Линдхольм составила совет научных консультантов и разработала план исследований: «Наша первая цель - разработать инструменты фундаментального исследования, такие как клеточные линии, чтобы ученые могли экспериментировать», - говорит она. Среди других инициатив, в 2008 году CFCF организовал био-консорциум, объединив лидеров в этой области для объединения данных и биологических образцов от пациентов. «Работая вместе, мы соберем достаточно образцов, чтобы провести надежные исследования», - радуется Линдхольм. Пять или 10 лет назад, говорит доктор Фан, никому не было интересно работать в этой области. «Теперь, отчасти из-за такой защиты пациентов, исследователи ждут своей очереди».

Продвигаясь вперед

Более пяти лет Дженнифер Гудман Линн крутила педали, иногда быстрее, иногда медленнее, всегда в состоянии неопределенности. Снова и снова она страдала от выпадения волос из-за химиотерапии и истощения после операции. По ее словам, все это время «упражнения были моей терапией. Иногда мне удавалось сделать совсем немного, но я никогда не останавливался ».

Несмотря на ремиссию, с момента постановки диагноза она не болела более 13 месяцев. «Я хорошо говорю, но всякий раз, когда рак возвращается, это ужасно», - говорит она. "В последний раз, когда я получил новости, мне понадобилась неделя, чтобы просто впасть в депрессию, кричать и плакать. Несмотря на то, что я делаю все, что должен, и стараюсь быть как можно более здоровым, это вернулось. Это заставляет вас понять, что вы ничего не контролируете ».

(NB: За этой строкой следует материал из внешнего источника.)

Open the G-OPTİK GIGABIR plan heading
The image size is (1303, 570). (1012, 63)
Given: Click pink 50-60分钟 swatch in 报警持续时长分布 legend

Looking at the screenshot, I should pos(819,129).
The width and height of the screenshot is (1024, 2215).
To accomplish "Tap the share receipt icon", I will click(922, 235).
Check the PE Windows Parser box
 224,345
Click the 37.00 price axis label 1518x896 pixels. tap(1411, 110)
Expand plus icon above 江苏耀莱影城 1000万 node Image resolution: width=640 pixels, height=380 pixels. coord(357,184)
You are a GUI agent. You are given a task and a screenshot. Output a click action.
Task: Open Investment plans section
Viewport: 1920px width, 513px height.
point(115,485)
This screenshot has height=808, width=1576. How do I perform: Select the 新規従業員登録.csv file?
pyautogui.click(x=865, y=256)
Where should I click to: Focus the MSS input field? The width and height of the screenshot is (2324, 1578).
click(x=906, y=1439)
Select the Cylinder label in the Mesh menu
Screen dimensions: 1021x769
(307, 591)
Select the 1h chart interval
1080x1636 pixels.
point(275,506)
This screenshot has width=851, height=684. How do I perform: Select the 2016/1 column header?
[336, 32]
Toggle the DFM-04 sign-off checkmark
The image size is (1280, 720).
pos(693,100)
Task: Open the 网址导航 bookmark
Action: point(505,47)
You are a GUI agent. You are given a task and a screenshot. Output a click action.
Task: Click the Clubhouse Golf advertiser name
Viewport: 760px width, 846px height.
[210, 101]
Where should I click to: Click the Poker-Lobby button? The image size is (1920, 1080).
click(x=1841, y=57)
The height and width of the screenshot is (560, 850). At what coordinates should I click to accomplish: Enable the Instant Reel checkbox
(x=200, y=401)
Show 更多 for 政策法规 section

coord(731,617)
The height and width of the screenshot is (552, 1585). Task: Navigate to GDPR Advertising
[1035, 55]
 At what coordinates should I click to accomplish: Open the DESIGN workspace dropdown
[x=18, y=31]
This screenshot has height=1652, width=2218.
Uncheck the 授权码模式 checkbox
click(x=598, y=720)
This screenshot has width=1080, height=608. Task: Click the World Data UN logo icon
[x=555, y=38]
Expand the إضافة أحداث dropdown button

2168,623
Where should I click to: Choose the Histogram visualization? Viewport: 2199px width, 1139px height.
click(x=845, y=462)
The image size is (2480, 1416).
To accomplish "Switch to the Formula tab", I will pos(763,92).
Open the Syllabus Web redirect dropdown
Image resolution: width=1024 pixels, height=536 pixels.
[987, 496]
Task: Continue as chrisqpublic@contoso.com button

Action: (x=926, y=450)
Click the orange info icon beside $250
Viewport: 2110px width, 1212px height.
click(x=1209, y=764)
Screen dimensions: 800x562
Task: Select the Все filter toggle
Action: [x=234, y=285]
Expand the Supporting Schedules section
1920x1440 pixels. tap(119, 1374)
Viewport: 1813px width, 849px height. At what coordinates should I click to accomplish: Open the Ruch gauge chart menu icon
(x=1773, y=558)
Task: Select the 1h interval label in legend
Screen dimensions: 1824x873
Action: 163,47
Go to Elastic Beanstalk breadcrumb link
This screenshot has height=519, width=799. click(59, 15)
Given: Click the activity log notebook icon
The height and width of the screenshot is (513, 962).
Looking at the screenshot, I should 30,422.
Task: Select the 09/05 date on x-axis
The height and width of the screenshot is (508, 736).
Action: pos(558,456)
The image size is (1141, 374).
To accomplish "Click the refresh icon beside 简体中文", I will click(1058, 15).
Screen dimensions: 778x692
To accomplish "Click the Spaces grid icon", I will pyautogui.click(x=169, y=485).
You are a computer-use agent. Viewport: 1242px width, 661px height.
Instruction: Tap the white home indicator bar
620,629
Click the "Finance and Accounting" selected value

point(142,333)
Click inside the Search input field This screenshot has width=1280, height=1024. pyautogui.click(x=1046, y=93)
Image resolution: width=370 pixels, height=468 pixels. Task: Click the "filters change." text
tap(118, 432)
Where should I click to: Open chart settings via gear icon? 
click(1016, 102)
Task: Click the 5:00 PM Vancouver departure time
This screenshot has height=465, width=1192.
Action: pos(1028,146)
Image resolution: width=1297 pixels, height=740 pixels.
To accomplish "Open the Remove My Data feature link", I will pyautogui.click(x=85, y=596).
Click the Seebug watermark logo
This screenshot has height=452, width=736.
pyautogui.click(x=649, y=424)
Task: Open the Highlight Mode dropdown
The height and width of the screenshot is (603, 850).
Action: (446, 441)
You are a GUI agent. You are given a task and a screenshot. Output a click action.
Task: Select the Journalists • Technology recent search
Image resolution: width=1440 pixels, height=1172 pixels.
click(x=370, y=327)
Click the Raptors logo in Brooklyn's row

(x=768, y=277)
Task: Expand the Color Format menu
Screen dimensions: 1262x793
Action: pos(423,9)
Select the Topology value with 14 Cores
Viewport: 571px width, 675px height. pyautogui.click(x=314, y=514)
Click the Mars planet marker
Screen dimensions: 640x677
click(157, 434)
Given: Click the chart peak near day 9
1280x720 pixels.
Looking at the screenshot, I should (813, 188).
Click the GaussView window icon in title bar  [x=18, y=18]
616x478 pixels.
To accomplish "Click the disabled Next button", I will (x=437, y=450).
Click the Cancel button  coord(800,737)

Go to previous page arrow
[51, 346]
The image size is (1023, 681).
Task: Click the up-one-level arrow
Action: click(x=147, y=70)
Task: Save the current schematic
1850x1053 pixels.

Итак, Линн пришлось отпустить свою потребность в контроле: «Теперь я лучше понимаю, как проводить свое время и с кем я хочу его проводить. Я максимально использую свои отношения », - объясняет она. Они с Дэйвом заморозили набор эмбрионов перед тем, как она начала свой первый курс химиотерапии, и было утешением знать, что у них есть возможность попробовать зачать ребенка. Если ее рак вернется - снова - Линн говорит, что готова к этому. «Я знаю, что справлюсь с этим, потому что справлялся с этим раньше».

За три года Cycle for Survival собрала 4 миллиона долларов на исследование в Мемориале Слоуна-Кеттеринга редких видов рака. И Linn постоянно разрабатывает стратегию, как привлечь больше и привлечь внимание к своим велоспортам. Под ее солнечной внешностью скрывается женщина необычайной выдержки. «Теперь я понимаю свою цель», - говорит она. "Я знаю, что мне нужно делать. Мои усилия привели к появлению большего количества вариантов - это меня устраивает. Между тем, я вижу, чему могу научиться по пути, и наслаждаюсь поездкой ».